**Problem statement:**
Copy every one of the records below, reproducing each line character for character.

**Click-target records:**

--------------------------------------------------

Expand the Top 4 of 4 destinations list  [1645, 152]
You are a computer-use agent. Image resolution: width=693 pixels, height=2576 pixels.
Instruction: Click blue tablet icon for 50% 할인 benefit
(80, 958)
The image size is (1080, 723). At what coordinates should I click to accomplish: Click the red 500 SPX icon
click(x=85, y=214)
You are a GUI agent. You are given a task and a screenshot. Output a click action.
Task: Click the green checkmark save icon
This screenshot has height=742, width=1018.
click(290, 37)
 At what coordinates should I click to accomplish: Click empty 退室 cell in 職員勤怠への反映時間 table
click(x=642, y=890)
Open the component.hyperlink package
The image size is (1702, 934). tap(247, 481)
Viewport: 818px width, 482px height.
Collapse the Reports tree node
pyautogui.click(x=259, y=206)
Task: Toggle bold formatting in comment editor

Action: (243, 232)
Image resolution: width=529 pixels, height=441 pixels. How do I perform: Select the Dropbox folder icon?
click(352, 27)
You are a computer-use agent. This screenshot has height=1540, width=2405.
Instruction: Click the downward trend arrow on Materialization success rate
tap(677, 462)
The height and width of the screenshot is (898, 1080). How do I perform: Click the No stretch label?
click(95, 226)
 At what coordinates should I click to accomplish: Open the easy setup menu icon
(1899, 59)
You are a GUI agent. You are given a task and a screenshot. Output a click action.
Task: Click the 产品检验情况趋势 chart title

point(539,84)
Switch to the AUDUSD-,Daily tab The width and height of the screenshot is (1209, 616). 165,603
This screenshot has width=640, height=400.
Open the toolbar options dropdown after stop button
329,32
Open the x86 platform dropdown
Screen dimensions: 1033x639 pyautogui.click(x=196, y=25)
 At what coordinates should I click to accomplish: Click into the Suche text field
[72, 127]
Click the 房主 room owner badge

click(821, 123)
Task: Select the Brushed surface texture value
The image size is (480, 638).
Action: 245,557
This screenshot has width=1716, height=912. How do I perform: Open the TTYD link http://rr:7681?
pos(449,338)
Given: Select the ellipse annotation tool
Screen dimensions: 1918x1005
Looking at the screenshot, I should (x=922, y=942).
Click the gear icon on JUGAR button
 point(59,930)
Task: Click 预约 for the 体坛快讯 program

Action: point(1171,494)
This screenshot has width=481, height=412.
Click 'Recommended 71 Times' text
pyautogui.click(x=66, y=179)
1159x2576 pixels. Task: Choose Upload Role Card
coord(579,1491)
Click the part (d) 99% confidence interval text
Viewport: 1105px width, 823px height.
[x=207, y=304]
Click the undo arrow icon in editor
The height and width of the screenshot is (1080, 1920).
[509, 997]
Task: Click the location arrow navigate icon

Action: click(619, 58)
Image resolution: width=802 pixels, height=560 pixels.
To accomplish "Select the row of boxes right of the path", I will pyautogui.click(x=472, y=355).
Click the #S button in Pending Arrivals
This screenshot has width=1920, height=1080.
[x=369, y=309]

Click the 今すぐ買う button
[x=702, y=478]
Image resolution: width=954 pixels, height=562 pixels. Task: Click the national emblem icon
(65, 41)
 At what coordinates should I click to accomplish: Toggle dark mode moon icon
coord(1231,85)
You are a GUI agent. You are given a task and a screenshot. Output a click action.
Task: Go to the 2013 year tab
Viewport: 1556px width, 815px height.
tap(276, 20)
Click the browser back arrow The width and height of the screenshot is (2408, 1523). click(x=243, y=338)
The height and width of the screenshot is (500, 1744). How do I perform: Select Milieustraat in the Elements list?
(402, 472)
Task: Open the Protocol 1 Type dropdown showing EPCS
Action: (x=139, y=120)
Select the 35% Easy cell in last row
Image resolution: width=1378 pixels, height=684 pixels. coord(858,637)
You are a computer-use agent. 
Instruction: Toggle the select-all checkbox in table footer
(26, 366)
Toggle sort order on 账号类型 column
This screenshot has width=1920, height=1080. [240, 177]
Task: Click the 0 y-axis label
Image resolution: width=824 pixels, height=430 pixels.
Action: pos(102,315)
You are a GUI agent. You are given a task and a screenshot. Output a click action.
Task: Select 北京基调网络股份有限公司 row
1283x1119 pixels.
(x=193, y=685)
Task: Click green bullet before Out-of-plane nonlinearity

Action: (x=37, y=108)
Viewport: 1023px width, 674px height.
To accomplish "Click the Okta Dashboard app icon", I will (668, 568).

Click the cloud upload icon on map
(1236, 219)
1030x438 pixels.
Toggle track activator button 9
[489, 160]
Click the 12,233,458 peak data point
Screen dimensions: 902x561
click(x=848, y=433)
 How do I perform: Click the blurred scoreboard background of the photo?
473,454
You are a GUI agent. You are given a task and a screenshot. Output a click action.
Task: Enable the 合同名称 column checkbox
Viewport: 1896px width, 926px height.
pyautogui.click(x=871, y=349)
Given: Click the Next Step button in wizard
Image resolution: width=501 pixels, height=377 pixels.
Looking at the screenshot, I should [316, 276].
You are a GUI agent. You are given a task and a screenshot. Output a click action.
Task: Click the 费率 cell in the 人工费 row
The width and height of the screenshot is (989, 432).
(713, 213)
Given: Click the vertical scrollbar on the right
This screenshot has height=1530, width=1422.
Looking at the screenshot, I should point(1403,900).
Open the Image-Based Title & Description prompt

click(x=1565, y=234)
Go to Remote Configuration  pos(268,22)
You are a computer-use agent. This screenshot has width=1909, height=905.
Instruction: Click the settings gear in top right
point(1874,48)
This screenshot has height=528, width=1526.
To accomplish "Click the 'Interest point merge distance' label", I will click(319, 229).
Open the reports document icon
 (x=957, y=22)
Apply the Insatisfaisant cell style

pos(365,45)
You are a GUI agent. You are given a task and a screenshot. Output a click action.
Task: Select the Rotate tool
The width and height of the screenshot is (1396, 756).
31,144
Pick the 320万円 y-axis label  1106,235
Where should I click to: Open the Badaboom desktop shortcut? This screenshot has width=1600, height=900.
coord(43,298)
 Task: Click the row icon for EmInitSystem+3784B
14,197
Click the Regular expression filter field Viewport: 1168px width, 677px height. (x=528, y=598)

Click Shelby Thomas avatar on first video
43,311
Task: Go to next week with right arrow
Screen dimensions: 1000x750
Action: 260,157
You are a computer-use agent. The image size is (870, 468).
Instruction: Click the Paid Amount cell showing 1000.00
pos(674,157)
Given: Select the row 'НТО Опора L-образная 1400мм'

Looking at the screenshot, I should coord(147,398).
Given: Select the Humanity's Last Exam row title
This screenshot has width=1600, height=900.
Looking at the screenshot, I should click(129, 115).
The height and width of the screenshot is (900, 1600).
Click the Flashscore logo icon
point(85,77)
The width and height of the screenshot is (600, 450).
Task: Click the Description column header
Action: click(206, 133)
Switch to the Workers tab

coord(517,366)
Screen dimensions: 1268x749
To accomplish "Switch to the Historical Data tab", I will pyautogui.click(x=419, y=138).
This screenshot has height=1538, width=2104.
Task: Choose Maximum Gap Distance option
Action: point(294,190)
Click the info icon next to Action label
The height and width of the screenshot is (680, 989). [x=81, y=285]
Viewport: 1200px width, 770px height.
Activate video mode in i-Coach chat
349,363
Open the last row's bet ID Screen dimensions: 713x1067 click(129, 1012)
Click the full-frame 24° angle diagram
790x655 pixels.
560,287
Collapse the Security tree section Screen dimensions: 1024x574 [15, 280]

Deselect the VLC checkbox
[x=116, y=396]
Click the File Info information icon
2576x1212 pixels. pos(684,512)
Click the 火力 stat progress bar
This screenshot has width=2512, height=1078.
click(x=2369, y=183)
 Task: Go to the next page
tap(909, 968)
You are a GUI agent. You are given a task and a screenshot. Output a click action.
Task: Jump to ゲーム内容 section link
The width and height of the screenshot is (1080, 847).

--------------------------------------------------

**The result:**
Expand the Top 4 of 4 destinations list  [1645, 152]
You are a computer-use agent. Image resolution: width=693 pixels, height=2576 pixels.
Instruction: Click blue tablet icon for 50% 할인 benefit
(80, 958)
The image size is (1080, 723). At what coordinates should I click to accomplish: Click the red 500 SPX icon
click(x=85, y=214)
You are a GUI agent. You are given a task and a screenshot. Output a click action.
Task: Click the green checkmark save icon
This screenshot has height=742, width=1018.
click(290, 37)
 At what coordinates should I click to accomplish: Click empty 退室 cell in 職員勤怠への反映時間 table
click(x=642, y=890)
Open the component.hyperlink package
The image size is (1702, 934). tap(247, 481)
Viewport: 818px width, 482px height.
Collapse the Reports tree node
pyautogui.click(x=259, y=206)
Task: Toggle bold formatting in comment editor

Action: (243, 232)
Image resolution: width=529 pixels, height=441 pixels. How do I perform: Select the Dropbox folder icon?
click(352, 27)
You are a computer-use agent. This screenshot has height=1540, width=2405.
Instruction: Click the downward trend arrow on Materialization success rate
tap(677, 462)
The height and width of the screenshot is (898, 1080). How do I perform: Click the No stretch label?
click(95, 226)
 At what coordinates should I click to accomplish: Open the easy setup menu icon
(1899, 59)
You are a GUI agent. You are given a task and a screenshot. Output a click action.
Task: Click the 产品检验情况趋势 chart title

point(539,84)
Switch to the AUDUSD-,Daily tab The width and height of the screenshot is (1209, 616). 165,603
This screenshot has width=640, height=400.
Open the toolbar options dropdown after stop button
329,32
Open the x86 platform dropdown
Screen dimensions: 1033x639 pyautogui.click(x=196, y=25)
 At what coordinates should I click to accomplish: Click into the Suche text field
[72, 127]
Click the 房主 room owner badge

click(821, 123)
Task: Select the Brushed surface texture value
The image size is (480, 638).
Action: 245,557
This screenshot has width=1716, height=912. How do I perform: Open the TTYD link http://rr:7681?
pos(449,338)
Given: Select the ellipse annotation tool
Screen dimensions: 1918x1005
Looking at the screenshot, I should (x=922, y=942).
Click the gear icon on JUGAR button
 point(59,930)
Task: Click 预约 for the 体坛快讯 program

Action: point(1171,494)
This screenshot has width=481, height=412.
Click 'Recommended 71 Times' text
pyautogui.click(x=66, y=179)
1159x2576 pixels. Task: Choose Upload Role Card
coord(579,1491)
Click the part (d) 99% confidence interval text
Viewport: 1105px width, 823px height.
[x=207, y=304]
Click the undo arrow icon in editor
The height and width of the screenshot is (1080, 1920).
[509, 997]
Task: Click the location arrow navigate icon

Action: click(619, 58)
Image resolution: width=802 pixels, height=560 pixels.
To accomplish "Select the row of boxes right of the path", I will pyautogui.click(x=472, y=355).
Click the #S button in Pending Arrivals
This screenshot has width=1920, height=1080.
[x=369, y=309]

Click the 今すぐ買う button
[x=702, y=478]
Image resolution: width=954 pixels, height=562 pixels. Task: Click the national emblem icon
(65, 41)
 At what coordinates should I click to accomplish: Toggle dark mode moon icon
coord(1231,85)
You are a GUI agent. You are given a task and a screenshot. Output a click action.
Task: Go to the 2013 year tab
Viewport: 1556px width, 815px height.
tap(276, 20)
Click the browser back arrow The width and height of the screenshot is (2408, 1523). click(x=243, y=338)
The height and width of the screenshot is (500, 1744). How do I perform: Select Milieustraat in the Elements list?
(402, 472)
Task: Open the Protocol 1 Type dropdown showing EPCS
Action: (x=139, y=120)
Select the 35% Easy cell in last row
Image resolution: width=1378 pixels, height=684 pixels. coord(858,637)
You are a computer-use agent. 
Instruction: Toggle the select-all checkbox in table footer
(26, 366)
Toggle sort order on 账号类型 column
This screenshot has width=1920, height=1080. [240, 177]
Task: Click the 0 y-axis label
Image resolution: width=824 pixels, height=430 pixels.
Action: pos(102,315)
You are a GUI agent. You are given a task and a screenshot. Output a click action.
Task: Select 北京基调网络股份有限公司 row
1283x1119 pixels.
(x=193, y=685)
Task: Click green bullet before Out-of-plane nonlinearity

Action: (x=37, y=108)
Viewport: 1023px width, 674px height.
To accomplish "Click the Okta Dashboard app icon", I will (668, 568).

Click the cloud upload icon on map
(1236, 219)
1030x438 pixels.
Toggle track activator button 9
[489, 160]
Click the 12,233,458 peak data point
Screen dimensions: 902x561
click(x=848, y=433)
 How do I perform: Click the blurred scoreboard background of the photo?
473,454
You are a GUI agent. You are given a task and a screenshot. Output a click action.
Task: Enable the 合同名称 column checkbox
Viewport: 1896px width, 926px height.
pyautogui.click(x=871, y=349)
Given: Click the Next Step button in wizard
Image resolution: width=501 pixels, height=377 pixels.
Looking at the screenshot, I should [316, 276].
You are a GUI agent. You are given a task and a screenshot. Output a click action.
Task: Click the 费率 cell in the 人工费 row
The width and height of the screenshot is (989, 432).
(713, 213)
Given: Click the vertical scrollbar on the right
This screenshot has height=1530, width=1422.
Looking at the screenshot, I should point(1403,900).
Open the Image-Based Title & Description prompt

click(x=1565, y=234)
Go to Remote Configuration  pos(268,22)
You are a computer-use agent. This screenshot has width=1909, height=905.
Instruction: Click the settings gear in top right
point(1874,48)
This screenshot has height=528, width=1526.
To accomplish "Click the 'Interest point merge distance' label", I will click(319, 229).
Open the reports document icon
 (x=957, y=22)
Apply the Insatisfaisant cell style

pos(365,45)
You are a GUI agent. You are given a task and a screenshot. Output a click action.
Task: Select the Rotate tool
The width and height of the screenshot is (1396, 756).
31,144
Pick the 320万円 y-axis label  1106,235
Where should I click to: Open the Badaboom desktop shortcut? This screenshot has width=1600, height=900.
coord(43,298)
 Task: Click the row icon for EmInitSystem+3784B
14,197
Click the Regular expression filter field Viewport: 1168px width, 677px height. (x=528, y=598)

Click Shelby Thomas avatar on first video
43,311
Task: Go to next week with right arrow
Screen dimensions: 1000x750
Action: 260,157
You are a computer-use agent. The image size is (870, 468).
Instruction: Click the Paid Amount cell showing 1000.00
pos(674,157)
Given: Select the row 'НТО Опора L-образная 1400мм'

Looking at the screenshot, I should coord(147,398).
Given: Select the Humanity's Last Exam row title
This screenshot has width=1600, height=900.
Looking at the screenshot, I should click(129, 115).
The height and width of the screenshot is (900, 1600).
Click the Flashscore logo icon
point(85,77)
The width and height of the screenshot is (600, 450).
Task: Click the Description column header
Action: click(206, 133)
Switch to the Workers tab

coord(517,366)
Screen dimensions: 1268x749
To accomplish "Switch to the Historical Data tab", I will pyautogui.click(x=419, y=138).
This screenshot has height=1538, width=2104.
Task: Choose Maximum Gap Distance option
Action: point(294,190)
Click the info icon next to Action label
The height and width of the screenshot is (680, 989). [x=81, y=285]
Viewport: 1200px width, 770px height.
Activate video mode in i-Coach chat
349,363
Open the last row's bet ID Screen dimensions: 713x1067 click(129, 1012)
Click the full-frame 24° angle diagram
790x655 pixels.
560,287
Collapse the Security tree section Screen dimensions: 1024x574 [15, 280]

Deselect the VLC checkbox
[x=116, y=396]
Click the File Info information icon
2576x1212 pixels. pos(684,512)
Click the 火力 stat progress bar
This screenshot has width=2512, height=1078.
click(x=2369, y=183)
 Task: Go to the next page
tap(909, 968)
You are a GUI agent. You are given a task and a screenshot. Output a click action.
Task: Jump to ゲーム内容 section link
The width and height of the screenshot is (1080, 847).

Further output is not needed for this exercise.